When it came out the UK committed itself to a world-leading emission reduction target, one immediate comment from the environmental community was that the goal of 50% reduction from 1990 levels by 2025 should be achieved without relying on emissions credits from overseas, and rather through genuine cuts domestically. A very good recommendation.
Today, The Guardian has some more on why campaigners are concerned that the UK may try to buy indulgences rather than change behavior.An excerpt:
The UK has been a leading advocate for highly flawed carbon markets to offset the disparities between rich and poor country emissions. We've already been experimenting with carbon trading through what's known as the Clean Development Mechanism (CDM). Yet the CDM has come under extensive criticism for structural flaws that keep carbon prices low, and effectively provide a "get out of jail free" mechanism for high-emissions nations like the UK. A 2008 working paper by two Stanford University academics concluded that "between one and two-thirds of all the total CDM offsets do not represent actual emission cuts".Meanwhile, the CDM has enabled polluting industries to buy cheap carbon credits to meet their emissions commitments and avoid shifting to more costly low carbon technologies, and has been slammed for backing projects that have had devastating impacts on local communities.
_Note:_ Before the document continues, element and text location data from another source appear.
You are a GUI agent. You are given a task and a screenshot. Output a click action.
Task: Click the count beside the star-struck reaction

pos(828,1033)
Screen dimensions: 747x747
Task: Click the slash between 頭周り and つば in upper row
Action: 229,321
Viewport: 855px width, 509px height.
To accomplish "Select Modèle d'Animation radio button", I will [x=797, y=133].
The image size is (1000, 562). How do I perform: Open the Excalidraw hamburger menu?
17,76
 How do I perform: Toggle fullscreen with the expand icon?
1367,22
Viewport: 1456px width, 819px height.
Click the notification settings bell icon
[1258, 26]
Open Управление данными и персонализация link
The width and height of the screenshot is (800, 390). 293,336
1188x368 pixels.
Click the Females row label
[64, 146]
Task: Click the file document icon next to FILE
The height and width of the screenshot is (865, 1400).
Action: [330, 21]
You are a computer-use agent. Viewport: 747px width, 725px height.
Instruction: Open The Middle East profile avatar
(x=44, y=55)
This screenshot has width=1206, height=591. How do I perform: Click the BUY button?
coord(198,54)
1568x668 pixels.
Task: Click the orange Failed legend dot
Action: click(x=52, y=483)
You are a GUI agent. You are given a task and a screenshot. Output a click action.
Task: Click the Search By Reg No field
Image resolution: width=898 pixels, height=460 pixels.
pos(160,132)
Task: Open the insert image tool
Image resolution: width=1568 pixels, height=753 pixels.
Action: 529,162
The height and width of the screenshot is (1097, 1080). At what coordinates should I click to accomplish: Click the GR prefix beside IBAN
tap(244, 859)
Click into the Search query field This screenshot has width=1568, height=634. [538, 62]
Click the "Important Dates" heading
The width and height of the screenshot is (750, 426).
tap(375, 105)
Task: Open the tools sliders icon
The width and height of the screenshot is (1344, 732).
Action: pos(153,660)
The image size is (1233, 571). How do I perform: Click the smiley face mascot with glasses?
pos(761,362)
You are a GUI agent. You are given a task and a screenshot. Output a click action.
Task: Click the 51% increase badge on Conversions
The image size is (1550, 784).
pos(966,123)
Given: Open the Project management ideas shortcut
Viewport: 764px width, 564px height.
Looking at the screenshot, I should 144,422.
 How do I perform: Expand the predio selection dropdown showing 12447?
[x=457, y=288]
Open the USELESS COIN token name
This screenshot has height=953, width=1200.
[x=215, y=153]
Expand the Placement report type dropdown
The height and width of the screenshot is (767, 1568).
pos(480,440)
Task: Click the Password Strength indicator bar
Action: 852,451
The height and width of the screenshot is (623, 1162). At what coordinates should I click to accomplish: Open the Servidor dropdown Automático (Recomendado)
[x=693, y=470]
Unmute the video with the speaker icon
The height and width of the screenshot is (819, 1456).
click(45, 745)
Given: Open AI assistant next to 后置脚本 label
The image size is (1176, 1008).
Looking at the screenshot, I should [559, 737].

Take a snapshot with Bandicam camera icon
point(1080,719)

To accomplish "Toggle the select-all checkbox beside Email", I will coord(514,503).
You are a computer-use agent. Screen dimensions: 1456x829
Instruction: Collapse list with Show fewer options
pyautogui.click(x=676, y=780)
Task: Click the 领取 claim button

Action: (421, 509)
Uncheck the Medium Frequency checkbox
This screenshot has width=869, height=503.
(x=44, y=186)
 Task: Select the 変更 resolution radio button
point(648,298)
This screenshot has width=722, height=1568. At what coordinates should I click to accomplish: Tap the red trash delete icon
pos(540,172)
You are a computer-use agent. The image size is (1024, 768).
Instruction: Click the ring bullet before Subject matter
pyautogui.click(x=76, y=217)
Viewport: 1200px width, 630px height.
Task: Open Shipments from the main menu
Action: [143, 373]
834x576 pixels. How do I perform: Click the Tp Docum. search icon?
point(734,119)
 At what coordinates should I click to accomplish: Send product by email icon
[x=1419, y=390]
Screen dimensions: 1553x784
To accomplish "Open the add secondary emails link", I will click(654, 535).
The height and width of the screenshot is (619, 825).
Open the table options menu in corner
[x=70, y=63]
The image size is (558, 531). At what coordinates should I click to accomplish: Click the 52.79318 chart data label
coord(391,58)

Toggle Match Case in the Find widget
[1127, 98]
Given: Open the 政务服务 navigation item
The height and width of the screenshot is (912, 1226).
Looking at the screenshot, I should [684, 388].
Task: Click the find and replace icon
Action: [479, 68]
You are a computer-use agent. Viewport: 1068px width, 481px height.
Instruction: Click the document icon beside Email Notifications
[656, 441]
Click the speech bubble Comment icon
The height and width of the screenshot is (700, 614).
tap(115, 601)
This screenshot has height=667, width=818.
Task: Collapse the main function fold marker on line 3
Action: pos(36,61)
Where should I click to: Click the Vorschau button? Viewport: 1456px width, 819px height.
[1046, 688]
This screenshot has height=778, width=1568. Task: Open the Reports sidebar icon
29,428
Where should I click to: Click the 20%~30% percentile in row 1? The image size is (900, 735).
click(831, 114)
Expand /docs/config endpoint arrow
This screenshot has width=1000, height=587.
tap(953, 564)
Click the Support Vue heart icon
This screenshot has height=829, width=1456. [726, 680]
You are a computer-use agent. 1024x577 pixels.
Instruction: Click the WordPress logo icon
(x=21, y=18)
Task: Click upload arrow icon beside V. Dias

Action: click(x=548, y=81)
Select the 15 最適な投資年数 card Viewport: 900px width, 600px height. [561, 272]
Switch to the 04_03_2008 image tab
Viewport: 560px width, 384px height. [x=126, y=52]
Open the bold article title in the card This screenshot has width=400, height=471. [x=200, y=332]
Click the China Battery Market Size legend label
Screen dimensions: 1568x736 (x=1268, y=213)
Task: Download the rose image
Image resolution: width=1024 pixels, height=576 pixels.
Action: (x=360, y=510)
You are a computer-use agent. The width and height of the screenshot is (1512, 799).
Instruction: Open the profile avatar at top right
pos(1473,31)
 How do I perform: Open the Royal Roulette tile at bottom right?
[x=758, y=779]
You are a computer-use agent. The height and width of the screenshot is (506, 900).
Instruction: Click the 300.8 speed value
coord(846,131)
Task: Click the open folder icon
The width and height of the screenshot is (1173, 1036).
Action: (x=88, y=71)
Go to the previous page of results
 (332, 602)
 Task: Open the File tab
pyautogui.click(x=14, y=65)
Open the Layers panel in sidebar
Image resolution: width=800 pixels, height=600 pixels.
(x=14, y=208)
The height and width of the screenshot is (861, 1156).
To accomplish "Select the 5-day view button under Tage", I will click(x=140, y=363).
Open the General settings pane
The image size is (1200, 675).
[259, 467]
All in all the Guardian piece concludes, "We can ill afford the UK tipping us into a political abyss of foot-dragging, false solutions, and fake financial pledges."
Perhaps it's cynicism taking over, but with a few national exceptions, I'm pretty sure we're already in that abyss.
That cynicism doesn't extend, however, to ascribing sinister motives in promoting carbon markets as the best way to promote clean development while at the same time getting to give ourselves a collective pat on the back for 'saving the planet'. I don't think it's that complex, or at least not complex in a conspiratorial way.
Rather, the foot-dragging and predilection for financial finagling, comes from certain intellectual assumptions, certain economic mythology (as in the stories we tell ourselves to understand the world around us, from scientific to spiritual, not necessarily false truths as the term myth is all too often used) about the way society, and the economy as abstraction of that, works best--that is, liberal globalized capitalism, based on perpetually growing economies where environmental and social costs are passed on to society (but let's not talk about that last part, someone else will clean up the mess).
It ignores the very real fact, as revealed by ecological mythology, that genuine changes need to be made domestically. For the UK, or any other industrialized nation on the planet, to transition into a society that lives within the ecological limits of the planet (an admittedly long process) we can no longer push our problems off to someplace away over the horizon.